Из-за допущенной осечки сослуживца Астерион подумал, что вопрос был обращен к нему.
– Открытка была послана родителям его жены, которая по нашим сведениям находится сейчас во Франции. Со Странником она в разводе. Но у него есть сын, которого он хочет разыскать и привезти сюда. О местонахождении ребенка с матерью ее родители не знают. Расчет был сделан этой его бывшей, как я понимаю, именно на то, чтобы разжалобить его, ну, как это умеют женщины, понудить вылететь в Испанию. И нам пришла идея эту ситуацию использовать. Разыскивая сына, он должен вывести нас прямиком к искомому объекту, а также фигуранту затянувшегося дела.
– А дельце-то объемистое! – вставил Хара. – И это даже без того, чем мы располагаем. Недреманным коллегам на Лубянке его давно уж сплавила прокуратура.
Надев очки, полковник посмотрел на фотографию.
– Насколько понимаю, этот фигурант – тот самый, которого вы окрестили Мулом? Да вроде непохож. А что это вы всем тут беговые клички дали?
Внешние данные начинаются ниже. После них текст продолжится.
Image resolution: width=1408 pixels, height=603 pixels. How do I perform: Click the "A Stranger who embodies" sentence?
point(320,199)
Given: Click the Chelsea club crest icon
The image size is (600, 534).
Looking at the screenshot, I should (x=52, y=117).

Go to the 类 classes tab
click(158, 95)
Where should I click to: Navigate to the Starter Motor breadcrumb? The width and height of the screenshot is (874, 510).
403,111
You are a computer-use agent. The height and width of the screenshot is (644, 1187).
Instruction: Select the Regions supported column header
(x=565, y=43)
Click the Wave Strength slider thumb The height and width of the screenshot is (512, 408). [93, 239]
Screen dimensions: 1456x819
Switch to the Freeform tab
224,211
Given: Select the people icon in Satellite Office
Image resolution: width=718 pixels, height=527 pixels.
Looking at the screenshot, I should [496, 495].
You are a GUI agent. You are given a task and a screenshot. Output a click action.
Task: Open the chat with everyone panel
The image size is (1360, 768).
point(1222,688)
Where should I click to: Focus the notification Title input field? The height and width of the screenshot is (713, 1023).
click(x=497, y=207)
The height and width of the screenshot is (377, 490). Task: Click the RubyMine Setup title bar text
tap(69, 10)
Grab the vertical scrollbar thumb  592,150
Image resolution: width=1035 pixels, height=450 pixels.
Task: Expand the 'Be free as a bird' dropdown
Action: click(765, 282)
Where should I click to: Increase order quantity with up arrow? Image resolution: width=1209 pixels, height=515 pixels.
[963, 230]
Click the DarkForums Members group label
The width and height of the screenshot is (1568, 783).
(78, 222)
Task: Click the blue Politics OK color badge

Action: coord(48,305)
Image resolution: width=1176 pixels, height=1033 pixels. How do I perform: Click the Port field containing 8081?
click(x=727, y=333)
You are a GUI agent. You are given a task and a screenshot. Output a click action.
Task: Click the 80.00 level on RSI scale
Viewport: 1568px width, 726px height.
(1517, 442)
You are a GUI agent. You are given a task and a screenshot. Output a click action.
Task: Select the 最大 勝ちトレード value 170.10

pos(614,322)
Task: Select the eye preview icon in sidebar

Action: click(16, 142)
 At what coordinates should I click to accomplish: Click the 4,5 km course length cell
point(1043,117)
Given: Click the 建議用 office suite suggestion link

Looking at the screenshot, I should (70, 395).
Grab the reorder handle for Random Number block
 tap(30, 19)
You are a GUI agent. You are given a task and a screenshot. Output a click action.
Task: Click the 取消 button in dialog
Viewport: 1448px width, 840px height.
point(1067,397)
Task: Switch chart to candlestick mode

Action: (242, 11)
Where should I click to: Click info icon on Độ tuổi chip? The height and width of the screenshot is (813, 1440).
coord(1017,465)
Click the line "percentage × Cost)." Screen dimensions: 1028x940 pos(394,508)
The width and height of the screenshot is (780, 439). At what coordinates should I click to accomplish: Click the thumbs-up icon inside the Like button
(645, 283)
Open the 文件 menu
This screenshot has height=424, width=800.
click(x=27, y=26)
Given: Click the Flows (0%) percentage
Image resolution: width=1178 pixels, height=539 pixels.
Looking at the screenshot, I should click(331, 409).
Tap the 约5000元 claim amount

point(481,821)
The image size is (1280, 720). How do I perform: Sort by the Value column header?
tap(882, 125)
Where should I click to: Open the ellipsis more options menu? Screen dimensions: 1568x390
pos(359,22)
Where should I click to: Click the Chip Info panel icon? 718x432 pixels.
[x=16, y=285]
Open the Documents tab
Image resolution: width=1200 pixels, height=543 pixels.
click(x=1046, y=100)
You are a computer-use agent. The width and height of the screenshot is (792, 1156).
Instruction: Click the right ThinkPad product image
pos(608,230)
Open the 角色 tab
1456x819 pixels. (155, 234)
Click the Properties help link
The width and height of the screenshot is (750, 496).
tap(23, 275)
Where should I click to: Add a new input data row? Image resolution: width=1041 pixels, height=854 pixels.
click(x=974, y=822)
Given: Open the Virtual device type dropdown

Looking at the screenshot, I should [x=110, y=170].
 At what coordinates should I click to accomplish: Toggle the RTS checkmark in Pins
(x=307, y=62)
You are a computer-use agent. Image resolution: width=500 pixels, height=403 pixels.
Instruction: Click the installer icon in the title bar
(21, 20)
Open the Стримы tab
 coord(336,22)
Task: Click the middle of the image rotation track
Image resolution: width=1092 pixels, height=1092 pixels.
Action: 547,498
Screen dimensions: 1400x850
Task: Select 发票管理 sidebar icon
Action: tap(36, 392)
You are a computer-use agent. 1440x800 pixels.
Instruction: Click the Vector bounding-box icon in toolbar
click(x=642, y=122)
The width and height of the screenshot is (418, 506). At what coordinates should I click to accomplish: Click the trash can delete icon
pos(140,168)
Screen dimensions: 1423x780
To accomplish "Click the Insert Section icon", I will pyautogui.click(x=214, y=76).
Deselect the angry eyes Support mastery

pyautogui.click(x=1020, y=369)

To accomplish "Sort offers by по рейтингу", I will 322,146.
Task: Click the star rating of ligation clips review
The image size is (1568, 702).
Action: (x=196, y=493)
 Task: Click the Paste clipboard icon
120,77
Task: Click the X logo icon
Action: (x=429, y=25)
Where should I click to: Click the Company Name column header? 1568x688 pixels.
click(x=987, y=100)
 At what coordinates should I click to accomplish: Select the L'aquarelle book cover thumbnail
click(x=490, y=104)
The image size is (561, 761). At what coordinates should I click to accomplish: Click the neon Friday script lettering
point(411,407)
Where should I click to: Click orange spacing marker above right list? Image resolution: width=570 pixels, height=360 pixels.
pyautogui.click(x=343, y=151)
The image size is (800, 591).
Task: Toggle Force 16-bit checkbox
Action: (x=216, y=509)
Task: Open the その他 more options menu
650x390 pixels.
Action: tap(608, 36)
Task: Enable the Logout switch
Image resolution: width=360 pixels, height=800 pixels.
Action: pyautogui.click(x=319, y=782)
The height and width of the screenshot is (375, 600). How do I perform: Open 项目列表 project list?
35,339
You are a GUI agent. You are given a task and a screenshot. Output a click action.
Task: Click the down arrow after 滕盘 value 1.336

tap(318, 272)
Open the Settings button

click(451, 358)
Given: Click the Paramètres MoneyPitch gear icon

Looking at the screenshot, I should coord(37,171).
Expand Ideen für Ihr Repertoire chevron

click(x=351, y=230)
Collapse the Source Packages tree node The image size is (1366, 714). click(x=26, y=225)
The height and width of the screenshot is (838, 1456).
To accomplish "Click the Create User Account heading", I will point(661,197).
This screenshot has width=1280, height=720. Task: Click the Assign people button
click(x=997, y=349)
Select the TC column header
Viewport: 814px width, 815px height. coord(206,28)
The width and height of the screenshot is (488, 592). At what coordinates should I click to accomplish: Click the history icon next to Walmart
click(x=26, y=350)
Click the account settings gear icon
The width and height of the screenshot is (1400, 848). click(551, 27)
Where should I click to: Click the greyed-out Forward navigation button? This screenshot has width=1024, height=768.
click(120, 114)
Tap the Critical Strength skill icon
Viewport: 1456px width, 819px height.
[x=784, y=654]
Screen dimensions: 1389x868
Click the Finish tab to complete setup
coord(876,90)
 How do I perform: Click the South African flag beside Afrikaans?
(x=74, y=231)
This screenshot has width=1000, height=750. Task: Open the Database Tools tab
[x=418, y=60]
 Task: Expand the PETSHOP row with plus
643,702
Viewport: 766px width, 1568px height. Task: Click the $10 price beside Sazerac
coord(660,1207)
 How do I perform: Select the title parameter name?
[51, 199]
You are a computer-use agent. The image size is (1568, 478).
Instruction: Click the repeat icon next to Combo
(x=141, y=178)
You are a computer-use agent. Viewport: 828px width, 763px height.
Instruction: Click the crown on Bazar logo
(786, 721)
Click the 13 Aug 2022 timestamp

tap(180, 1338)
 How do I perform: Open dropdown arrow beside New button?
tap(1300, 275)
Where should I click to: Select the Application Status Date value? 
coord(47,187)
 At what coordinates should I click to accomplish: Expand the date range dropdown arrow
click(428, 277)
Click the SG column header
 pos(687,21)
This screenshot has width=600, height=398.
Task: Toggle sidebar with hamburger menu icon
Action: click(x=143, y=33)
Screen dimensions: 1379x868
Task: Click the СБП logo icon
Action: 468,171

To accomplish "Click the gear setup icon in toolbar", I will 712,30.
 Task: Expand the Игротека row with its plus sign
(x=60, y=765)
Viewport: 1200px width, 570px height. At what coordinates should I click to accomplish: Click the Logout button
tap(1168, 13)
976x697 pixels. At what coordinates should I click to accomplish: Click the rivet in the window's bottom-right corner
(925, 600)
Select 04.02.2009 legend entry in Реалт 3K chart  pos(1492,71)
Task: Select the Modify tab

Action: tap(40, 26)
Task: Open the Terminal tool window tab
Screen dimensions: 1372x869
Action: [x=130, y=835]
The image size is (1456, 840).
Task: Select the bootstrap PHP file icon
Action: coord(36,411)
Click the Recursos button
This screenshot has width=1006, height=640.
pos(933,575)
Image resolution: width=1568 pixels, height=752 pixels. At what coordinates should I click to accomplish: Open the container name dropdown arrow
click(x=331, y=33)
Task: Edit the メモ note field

– Он – темная лошадка, Николай Ильич, – вновь перехватил инициативу Хара. – За ним тут старые долги, но в основном он нужен здесь по делу о Трофимове, которого вы лично знали, если я не ошибаюсь.
Это был долгоиграющий намек на скрытую осведомленность и заинтересованность начальства. Полковник мог бы тут же остудить всезнайство подчиненного, но, руководствуясь своим соображением, сдержался.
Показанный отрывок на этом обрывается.